◆ Exercise objective:
From the entries that follow, copy every line with the word "agent".

◆ Data under study:

= Beginning of Section =

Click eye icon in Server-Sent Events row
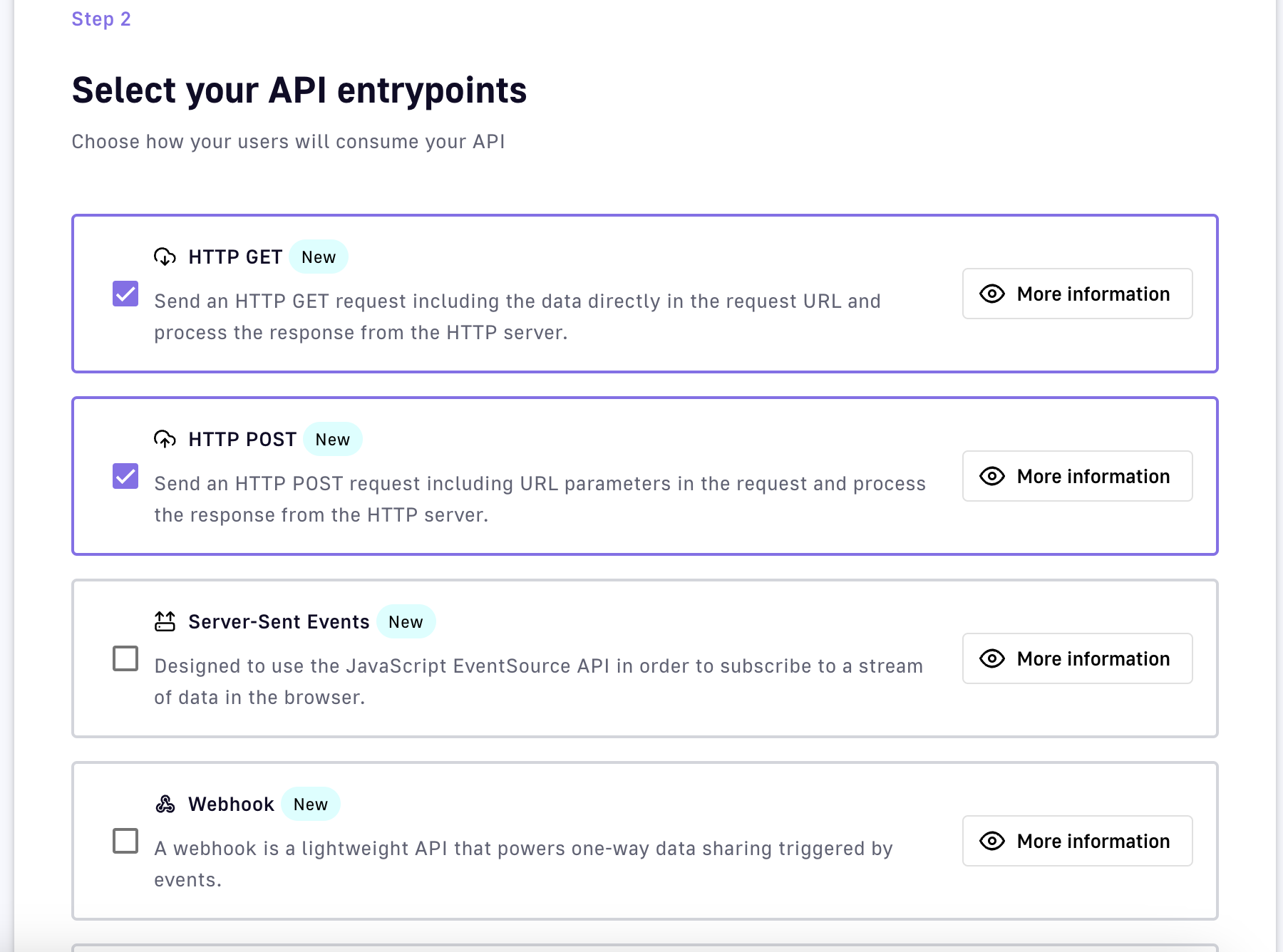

= End of Section =
= Beginning of Section =

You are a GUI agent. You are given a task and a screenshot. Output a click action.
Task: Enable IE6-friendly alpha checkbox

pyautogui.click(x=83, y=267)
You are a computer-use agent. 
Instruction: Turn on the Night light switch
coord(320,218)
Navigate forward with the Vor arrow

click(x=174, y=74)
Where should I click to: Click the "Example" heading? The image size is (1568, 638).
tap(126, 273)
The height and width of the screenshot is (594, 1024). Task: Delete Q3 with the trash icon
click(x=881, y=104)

= End of Section =

◆ The answer:
You are a GUI agent. You are given a task and a screenshot. Output a click action.
You are a computer-use agent. 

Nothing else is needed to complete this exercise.